Im Schat­ten der vi­sio­nä­ren Plä­ne des Ide­en­ge­bers Sör­gel lie­fer­te das Pro­jekt At­l­an­tro­pa mit sei­ner enor­men Grö­ßen­ord­nung vie­le Nach­tei­le.

Durch das Ab­sen­ken des Mee­res wä­ren nicht nur neue Land­flä­chen son­dern auch gleich­zei­tig neue Küs­ten­li­ni­en ent­stan­den. Küs­ten­städ­te des Mit­tel­meers hät­ten ihre Hä­fen kom­plett ver­schie­ben müs­sen – durch das Ab­sin­ken des Mee­res­spie­gels über vie­le Jahr­zehn­te hin­weg mit stän­di­gen Nach­bes­se­run­gen.

Kon­kret nennt Sör­gel in sei­nen Aus­füh­run­gen die Pro­ble­ma­tik von Ve­ne­dig:

Die welt­be­rühm­te Stadt wäre mit der Rea­li­sie­rung von At­l­an­tro­pa tro­cken ge­legt wor­den. Um die­ses Pro­blem zu um­ge­hen schlug Sör­gel vor, ei­nen wei­te­ren Stau­damm zu er­rich­ten, der Ve­ne­dig schüt­ze. Schon die Aus­füh­run­gen zu die­ser Idee stieß bei den Mit­tel­meer­an­rai­nern auf hef­ti­ge Kri­tik.

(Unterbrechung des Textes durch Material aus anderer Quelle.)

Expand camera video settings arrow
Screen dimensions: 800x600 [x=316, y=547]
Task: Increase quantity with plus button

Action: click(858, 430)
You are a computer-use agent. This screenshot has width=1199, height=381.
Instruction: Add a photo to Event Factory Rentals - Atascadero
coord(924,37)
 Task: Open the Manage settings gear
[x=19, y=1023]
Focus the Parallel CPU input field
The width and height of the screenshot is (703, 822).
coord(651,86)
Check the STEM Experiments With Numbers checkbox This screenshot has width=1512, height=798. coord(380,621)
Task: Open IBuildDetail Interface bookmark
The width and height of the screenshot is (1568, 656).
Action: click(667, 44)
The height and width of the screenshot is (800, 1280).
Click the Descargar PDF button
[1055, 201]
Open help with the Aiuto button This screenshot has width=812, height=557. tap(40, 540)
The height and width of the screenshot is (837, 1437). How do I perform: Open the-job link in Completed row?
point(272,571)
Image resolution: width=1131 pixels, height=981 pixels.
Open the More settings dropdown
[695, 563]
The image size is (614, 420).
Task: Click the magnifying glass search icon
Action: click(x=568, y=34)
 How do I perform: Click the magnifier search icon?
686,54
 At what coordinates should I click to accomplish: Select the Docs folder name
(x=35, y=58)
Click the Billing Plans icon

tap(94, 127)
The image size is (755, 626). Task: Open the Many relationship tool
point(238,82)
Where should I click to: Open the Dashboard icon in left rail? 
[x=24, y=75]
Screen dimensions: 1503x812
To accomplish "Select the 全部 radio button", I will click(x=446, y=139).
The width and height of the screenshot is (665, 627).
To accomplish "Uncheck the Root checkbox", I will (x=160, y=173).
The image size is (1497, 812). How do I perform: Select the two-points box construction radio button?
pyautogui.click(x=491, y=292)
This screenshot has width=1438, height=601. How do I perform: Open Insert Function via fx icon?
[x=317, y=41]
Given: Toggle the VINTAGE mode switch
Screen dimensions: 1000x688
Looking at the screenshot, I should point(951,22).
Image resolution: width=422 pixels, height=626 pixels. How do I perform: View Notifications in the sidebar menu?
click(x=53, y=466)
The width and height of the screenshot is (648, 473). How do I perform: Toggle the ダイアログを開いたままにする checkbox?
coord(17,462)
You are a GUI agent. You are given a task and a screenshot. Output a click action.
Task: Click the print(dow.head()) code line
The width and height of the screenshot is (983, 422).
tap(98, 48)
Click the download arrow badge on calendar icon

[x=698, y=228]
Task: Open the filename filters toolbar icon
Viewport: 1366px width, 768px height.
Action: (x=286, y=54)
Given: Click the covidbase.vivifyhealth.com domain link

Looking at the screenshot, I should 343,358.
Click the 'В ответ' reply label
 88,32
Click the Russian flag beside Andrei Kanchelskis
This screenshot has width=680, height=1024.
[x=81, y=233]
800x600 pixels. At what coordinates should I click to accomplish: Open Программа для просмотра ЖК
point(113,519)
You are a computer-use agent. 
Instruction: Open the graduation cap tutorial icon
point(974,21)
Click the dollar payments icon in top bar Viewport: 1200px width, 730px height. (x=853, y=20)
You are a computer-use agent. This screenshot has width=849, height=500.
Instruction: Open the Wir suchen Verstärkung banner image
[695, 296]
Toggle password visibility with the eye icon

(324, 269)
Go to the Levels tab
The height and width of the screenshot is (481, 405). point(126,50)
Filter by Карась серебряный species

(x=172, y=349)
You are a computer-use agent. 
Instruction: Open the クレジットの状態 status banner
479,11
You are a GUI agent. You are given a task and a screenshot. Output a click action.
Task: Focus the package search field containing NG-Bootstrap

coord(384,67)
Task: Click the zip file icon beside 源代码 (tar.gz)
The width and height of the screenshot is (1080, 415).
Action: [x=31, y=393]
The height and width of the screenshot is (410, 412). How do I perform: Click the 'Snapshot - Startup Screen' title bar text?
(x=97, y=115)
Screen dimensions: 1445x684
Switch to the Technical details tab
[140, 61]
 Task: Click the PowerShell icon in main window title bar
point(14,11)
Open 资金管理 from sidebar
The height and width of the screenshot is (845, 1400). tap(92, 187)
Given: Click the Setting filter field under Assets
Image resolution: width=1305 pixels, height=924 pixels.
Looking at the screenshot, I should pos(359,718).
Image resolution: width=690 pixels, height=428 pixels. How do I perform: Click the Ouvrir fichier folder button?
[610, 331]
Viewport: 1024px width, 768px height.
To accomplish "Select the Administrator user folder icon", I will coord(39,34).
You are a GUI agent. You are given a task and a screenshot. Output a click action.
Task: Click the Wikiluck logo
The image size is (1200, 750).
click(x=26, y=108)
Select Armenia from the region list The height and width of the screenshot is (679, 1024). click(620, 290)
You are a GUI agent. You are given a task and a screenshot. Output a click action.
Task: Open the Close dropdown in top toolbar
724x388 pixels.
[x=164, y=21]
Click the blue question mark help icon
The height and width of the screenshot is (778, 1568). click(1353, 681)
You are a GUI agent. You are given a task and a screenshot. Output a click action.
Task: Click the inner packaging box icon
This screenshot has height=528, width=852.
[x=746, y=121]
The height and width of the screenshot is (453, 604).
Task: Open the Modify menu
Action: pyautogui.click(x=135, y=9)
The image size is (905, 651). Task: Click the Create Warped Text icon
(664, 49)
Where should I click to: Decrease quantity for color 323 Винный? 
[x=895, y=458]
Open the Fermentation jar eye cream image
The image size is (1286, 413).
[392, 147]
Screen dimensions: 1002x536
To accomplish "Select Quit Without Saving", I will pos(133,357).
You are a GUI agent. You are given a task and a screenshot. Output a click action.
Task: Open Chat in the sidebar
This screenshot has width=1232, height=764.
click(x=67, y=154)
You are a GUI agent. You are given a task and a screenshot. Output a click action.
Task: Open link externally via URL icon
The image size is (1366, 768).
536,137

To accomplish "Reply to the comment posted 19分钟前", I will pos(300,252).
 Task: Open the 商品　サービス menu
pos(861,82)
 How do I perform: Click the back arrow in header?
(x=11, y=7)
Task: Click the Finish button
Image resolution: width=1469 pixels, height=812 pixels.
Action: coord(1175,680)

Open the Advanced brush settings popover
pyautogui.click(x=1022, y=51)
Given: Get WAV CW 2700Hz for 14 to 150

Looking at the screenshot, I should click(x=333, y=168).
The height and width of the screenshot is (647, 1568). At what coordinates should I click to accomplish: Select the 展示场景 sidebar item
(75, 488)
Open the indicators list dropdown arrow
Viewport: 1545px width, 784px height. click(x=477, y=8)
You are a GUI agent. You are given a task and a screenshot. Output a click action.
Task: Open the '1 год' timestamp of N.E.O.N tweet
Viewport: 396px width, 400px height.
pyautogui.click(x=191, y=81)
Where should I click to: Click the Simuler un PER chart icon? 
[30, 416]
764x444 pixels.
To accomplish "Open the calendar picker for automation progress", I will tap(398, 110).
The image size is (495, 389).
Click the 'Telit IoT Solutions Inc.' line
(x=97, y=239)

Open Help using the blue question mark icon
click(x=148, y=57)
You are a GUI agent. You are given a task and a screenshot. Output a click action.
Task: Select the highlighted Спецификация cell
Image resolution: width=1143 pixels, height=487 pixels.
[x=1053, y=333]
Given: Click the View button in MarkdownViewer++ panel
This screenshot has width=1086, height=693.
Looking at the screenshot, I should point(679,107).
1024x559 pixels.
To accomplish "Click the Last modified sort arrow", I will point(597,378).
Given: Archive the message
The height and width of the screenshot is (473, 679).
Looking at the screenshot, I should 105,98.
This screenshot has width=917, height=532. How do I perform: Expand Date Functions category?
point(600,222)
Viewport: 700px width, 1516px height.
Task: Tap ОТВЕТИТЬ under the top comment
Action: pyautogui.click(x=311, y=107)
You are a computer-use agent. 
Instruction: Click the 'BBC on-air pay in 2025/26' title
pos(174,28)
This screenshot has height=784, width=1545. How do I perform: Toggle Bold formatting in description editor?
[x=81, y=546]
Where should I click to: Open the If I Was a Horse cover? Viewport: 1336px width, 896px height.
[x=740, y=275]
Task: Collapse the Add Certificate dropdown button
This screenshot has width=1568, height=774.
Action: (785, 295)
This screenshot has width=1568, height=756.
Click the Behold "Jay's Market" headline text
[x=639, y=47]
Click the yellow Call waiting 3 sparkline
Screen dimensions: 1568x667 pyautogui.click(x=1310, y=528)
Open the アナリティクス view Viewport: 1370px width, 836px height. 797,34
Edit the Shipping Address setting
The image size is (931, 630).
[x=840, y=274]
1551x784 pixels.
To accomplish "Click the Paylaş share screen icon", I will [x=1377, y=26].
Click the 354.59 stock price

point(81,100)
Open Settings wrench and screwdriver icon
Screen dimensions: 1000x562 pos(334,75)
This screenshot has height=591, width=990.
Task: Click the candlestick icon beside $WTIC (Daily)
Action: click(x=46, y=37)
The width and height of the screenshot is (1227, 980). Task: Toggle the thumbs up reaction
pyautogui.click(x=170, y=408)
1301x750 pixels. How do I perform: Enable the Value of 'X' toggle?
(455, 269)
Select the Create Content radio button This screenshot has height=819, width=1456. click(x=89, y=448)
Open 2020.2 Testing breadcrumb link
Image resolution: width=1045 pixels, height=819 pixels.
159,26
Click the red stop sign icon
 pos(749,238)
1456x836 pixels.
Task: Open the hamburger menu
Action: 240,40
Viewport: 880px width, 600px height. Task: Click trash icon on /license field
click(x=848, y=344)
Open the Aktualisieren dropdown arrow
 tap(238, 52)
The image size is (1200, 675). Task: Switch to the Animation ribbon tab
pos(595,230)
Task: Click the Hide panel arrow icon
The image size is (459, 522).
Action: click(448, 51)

Noch grö­ßer wirk­ten die Ge­fah­ren durch tek­to­ni­sche Ver­än­de­run­gen, die die Stau­däm­me in Ge­fahr hät­ten brin­gen kön­nen, hin­zu ka­men vul­ka­ni­sche Ak­ti­vi­tä­ten in der Mit­tel­meer­re­gi­on. Man konn­te nur dar­über spe­ku­lie­ren, was der ge­rin­ge­re Druck durch das Ab­sen­ken des Was­se­ra­pie­gels für den sen­si­blen Mee­res­bo­den be­deu­tet hät­te. Glei­ches gilt für die Aus­wir­kun­gen auf die Ve­ge­ta­ti­on und Tier­welt durch die weit­grei­fen­den Ver­än­de­run­gen.

Durch das Auf­kom­men des 2. Weltkriegs ver­lo­ren sich Sör­gels Ide­en und Vor­stel­lun­gen des Su­per­stau­damms. Vie­le der Ar­chi­tek­ten und Bau­in­ge­nieu­re, die für und mit Sör­gel ar­bei­te­ten, muss­ten un­ter­tau­chen.

1958 wur­de noch­mals im zwi­schen­zeit­lich ein­ge­rich­te­ten At­l­an­tro­pa-In­sti­tut über das Groß­pro­jekt dis­ku­tiert. Die Teil­neh­mer des Ku­ra­to­ri­ums ka­men über­ein, dass At­l­an­tro­pa nicht mehr zeit­ge­mäß sei.

Ei­ner der Teil­neh­mer, der Was­ser­kraft für Eu­ro­pa nicht für not­wen­dig hielt, war Sieg­fried Bahl­ke, der da­ma­li­ge Bun­des­a­tom­mi­nis­ter.